Start
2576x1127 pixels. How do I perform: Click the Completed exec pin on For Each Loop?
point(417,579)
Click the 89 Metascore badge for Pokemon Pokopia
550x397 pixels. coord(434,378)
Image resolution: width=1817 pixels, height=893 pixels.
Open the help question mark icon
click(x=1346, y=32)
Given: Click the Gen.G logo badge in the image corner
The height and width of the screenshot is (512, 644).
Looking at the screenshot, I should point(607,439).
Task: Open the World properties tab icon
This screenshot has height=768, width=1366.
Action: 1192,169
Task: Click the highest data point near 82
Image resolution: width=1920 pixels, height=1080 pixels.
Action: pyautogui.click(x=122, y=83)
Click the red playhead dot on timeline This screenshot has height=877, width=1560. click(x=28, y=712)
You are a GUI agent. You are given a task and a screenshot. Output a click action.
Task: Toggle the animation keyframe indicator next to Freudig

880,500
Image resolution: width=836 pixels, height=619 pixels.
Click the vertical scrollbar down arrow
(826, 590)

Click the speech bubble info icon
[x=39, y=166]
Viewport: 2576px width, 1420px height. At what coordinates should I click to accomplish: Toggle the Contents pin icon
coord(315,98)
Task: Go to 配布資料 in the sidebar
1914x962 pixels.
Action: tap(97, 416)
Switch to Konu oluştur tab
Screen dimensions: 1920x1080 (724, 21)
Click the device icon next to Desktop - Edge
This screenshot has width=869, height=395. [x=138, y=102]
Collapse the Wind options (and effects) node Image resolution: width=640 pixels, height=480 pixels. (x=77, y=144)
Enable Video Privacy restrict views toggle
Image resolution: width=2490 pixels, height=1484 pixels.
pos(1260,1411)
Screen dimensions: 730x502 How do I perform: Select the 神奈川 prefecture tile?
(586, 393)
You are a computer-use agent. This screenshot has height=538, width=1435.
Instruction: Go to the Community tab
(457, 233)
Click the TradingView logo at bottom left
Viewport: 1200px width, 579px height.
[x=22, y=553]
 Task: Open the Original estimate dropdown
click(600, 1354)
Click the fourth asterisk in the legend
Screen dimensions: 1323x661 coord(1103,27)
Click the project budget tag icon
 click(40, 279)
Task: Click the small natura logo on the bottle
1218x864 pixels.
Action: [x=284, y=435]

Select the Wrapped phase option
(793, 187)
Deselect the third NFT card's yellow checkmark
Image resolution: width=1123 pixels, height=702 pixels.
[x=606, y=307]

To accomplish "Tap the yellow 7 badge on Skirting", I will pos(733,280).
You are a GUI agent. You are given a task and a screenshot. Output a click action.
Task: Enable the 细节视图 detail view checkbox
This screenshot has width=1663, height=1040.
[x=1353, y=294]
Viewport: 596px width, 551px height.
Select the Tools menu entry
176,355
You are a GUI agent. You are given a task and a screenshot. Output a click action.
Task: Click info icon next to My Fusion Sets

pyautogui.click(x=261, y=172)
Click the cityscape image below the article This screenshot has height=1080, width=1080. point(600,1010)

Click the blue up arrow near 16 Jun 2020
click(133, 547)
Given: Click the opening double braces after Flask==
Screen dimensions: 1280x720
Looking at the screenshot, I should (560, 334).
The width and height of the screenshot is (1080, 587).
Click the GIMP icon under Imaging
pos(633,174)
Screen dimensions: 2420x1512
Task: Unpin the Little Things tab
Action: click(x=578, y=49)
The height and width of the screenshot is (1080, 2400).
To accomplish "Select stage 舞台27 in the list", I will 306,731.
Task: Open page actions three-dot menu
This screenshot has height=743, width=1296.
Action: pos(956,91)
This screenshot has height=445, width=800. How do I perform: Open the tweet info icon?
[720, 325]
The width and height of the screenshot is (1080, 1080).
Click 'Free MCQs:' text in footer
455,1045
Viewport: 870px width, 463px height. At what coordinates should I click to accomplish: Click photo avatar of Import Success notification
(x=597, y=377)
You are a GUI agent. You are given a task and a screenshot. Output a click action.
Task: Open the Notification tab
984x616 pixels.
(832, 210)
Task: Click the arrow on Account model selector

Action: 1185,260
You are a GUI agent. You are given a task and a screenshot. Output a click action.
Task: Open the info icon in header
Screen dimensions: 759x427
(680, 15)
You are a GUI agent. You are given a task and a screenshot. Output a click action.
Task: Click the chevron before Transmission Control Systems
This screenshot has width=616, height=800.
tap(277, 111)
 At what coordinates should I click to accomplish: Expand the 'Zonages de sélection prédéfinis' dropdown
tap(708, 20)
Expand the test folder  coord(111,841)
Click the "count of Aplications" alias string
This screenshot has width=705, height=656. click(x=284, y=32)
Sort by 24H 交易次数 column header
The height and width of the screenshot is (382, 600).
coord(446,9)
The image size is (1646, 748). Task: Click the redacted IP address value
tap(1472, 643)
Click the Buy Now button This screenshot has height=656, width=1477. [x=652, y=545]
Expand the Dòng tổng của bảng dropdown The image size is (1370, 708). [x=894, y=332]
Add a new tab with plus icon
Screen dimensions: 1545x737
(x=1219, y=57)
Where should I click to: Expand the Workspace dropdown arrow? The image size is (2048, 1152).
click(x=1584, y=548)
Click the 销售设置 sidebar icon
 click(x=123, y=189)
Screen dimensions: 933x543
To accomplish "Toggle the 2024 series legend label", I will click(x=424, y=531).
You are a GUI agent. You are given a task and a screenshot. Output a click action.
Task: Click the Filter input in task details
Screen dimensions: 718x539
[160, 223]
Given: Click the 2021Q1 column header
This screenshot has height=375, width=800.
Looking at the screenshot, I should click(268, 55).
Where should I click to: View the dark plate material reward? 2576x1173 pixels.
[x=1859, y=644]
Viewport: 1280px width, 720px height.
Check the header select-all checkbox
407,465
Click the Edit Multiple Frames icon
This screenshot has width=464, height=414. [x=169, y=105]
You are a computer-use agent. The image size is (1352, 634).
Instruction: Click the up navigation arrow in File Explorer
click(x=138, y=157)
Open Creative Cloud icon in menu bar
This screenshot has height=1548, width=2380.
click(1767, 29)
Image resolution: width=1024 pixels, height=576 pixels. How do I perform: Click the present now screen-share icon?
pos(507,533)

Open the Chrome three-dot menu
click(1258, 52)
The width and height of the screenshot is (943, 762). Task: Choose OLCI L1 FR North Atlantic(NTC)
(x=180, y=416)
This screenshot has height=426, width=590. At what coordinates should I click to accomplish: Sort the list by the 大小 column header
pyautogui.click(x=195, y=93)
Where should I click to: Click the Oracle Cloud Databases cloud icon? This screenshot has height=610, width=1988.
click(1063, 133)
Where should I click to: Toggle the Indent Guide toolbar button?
End
● Your goal: Replace "Filter input" with "Search field" in everything from the line containing "Screen dimensions: 933x543" down to the end of the material, and give back those lines with nothing else changed.

● Final answer:
Screen dimensions: 933x543
To accomplish "Toggle the 2024 series legend label", I will click(x=424, y=531).
You are a GUI agent. You are given a task and a screenshot. Output a click action.
Task: Click the Search field in task details
Screen dimensions: 718x539
[160, 223]
Given: Click the 2021Q1 column header
This screenshot has height=375, width=800.
Looking at the screenshot, I should click(268, 55).
Where should I click to: View the dark plate material reward? 2576x1173 pixels.
[x=1859, y=644]
Viewport: 1280px width, 720px height.
Check the header select-all checkbox
407,465
Click the Edit Multiple Frames icon
This screenshot has width=464, height=414. [x=169, y=105]
You are a computer-use agent. The image size is (1352, 634).
Instruction: Click the up navigation arrow in File Explorer
click(x=138, y=157)
Open Creative Cloud icon in menu bar
This screenshot has height=1548, width=2380.
click(1767, 29)
Image resolution: width=1024 pixels, height=576 pixels. How do I perform: Click the present now screen-share icon?
pos(507,533)

Open the Chrome three-dot menu
click(1258, 52)
The width and height of the screenshot is (943, 762). Task: Choose OLCI L1 FR North Atlantic(NTC)
(x=180, y=416)
This screenshot has height=426, width=590. At what coordinates should I click to accomplish: Sort the list by the 大小 column header
pyautogui.click(x=195, y=93)
Where should I click to: Click the Oracle Cloud Databases cloud icon? This screenshot has height=610, width=1988.
click(1063, 133)
Where should I click to: Toggle the Indent Guide toolbar button?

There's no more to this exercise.